• Task goal: Look through the listing below for the string "toolbar". Show each line where it occurs.

• Supplied records:
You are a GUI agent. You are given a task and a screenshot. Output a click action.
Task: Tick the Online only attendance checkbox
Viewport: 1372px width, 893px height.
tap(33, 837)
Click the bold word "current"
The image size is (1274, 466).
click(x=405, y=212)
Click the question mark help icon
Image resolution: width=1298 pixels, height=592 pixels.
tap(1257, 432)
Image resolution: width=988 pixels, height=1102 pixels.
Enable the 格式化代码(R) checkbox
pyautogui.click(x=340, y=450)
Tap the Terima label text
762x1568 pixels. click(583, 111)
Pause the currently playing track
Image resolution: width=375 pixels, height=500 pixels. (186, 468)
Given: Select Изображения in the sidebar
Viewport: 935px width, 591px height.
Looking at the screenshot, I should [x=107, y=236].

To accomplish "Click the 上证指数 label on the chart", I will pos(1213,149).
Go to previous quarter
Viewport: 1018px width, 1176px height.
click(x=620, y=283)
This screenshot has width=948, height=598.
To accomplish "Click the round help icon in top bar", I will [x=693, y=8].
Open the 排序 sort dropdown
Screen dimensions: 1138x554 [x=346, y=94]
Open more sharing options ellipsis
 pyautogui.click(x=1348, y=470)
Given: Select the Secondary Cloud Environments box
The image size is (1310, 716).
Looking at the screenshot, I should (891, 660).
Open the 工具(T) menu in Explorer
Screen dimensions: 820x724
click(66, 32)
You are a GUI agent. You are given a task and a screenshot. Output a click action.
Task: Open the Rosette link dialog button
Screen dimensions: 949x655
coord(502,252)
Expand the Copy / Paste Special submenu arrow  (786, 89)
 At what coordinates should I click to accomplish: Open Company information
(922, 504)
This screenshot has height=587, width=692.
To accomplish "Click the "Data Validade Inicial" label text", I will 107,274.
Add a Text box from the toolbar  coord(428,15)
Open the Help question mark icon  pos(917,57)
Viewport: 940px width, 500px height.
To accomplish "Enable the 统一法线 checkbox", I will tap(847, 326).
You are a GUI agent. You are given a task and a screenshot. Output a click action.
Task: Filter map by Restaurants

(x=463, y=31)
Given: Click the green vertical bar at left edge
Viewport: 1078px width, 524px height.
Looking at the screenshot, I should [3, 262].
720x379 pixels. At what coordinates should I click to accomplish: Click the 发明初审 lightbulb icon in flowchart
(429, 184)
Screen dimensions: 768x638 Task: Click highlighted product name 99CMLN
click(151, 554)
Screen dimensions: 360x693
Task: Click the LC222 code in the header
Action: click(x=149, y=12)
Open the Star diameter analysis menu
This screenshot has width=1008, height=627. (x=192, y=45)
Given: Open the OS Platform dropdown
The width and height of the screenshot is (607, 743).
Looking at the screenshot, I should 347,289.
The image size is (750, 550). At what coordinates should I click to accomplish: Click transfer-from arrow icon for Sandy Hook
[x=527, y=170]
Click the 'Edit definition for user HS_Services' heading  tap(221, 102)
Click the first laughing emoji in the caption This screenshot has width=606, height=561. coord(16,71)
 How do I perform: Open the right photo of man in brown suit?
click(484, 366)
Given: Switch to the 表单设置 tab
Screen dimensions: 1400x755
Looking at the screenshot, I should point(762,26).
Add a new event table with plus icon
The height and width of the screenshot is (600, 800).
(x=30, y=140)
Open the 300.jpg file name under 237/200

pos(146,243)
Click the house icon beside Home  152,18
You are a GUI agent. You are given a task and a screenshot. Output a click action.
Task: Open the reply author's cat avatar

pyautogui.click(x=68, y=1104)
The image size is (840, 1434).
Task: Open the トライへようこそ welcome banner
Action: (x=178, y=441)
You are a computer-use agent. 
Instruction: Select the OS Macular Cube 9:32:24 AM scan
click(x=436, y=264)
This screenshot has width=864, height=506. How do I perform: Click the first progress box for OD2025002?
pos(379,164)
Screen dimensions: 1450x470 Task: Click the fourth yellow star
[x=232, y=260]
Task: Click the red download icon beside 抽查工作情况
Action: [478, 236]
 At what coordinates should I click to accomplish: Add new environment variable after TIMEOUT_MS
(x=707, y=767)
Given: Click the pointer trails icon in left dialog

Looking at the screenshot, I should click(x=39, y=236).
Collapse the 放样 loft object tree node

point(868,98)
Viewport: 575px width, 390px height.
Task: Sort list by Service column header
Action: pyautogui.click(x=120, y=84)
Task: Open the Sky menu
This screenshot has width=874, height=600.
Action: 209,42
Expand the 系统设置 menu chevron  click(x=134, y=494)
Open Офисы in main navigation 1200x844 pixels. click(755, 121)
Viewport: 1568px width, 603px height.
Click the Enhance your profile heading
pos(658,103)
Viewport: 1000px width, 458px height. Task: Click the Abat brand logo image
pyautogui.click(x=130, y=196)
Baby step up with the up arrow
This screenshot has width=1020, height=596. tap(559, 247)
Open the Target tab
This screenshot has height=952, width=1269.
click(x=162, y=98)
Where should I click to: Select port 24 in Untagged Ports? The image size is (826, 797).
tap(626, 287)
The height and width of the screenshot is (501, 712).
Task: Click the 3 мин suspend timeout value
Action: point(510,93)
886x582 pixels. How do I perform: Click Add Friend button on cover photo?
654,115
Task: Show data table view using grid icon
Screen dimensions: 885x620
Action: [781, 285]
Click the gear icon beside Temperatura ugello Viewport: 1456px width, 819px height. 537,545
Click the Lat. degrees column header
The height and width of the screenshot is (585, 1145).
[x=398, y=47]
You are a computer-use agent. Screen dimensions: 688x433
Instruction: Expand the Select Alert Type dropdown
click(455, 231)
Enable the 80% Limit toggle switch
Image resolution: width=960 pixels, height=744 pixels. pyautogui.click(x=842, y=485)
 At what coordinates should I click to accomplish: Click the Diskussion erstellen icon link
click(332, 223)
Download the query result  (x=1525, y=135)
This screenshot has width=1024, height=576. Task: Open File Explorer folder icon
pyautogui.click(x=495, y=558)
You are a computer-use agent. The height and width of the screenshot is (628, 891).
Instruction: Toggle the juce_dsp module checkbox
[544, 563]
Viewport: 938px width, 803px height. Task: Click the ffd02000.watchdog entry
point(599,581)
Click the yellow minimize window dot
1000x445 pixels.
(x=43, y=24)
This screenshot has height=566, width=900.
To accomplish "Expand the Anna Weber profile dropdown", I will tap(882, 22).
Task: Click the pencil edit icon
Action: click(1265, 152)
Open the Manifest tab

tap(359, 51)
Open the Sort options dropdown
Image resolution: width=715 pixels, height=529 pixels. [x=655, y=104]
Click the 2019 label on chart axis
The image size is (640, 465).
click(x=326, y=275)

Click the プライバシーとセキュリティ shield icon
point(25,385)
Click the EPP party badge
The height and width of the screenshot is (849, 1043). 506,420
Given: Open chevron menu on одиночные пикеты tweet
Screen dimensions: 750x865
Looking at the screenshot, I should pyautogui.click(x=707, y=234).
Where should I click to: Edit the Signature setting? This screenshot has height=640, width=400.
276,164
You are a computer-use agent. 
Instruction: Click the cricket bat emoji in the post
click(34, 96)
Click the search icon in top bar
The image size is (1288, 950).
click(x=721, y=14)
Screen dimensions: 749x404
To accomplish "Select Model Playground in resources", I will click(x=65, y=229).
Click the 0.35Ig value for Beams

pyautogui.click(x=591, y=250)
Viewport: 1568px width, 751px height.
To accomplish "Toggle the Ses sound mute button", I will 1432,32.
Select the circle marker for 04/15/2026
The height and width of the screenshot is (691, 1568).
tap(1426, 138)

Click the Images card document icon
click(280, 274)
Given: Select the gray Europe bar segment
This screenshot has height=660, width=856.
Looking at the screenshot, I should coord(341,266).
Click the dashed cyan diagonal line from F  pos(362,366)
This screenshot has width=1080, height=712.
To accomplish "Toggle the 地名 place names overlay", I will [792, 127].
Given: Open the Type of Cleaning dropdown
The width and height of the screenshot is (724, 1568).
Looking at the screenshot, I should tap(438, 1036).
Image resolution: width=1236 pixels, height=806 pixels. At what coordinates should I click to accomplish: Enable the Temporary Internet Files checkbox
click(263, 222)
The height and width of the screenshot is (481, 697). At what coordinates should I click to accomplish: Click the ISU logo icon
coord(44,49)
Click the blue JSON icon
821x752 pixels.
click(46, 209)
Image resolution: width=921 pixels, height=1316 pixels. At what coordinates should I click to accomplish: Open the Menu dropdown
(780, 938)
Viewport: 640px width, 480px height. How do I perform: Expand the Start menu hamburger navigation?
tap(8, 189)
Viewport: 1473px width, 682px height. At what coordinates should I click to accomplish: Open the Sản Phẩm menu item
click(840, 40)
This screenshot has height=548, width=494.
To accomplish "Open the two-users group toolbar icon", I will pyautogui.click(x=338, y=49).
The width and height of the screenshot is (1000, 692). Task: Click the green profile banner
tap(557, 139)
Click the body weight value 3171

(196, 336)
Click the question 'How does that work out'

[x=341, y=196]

• Solution:
Add a Text box from the toolbar  coord(428,15)
To accomplish "Open the two-users group toolbar icon", I will pyautogui.click(x=338, y=49).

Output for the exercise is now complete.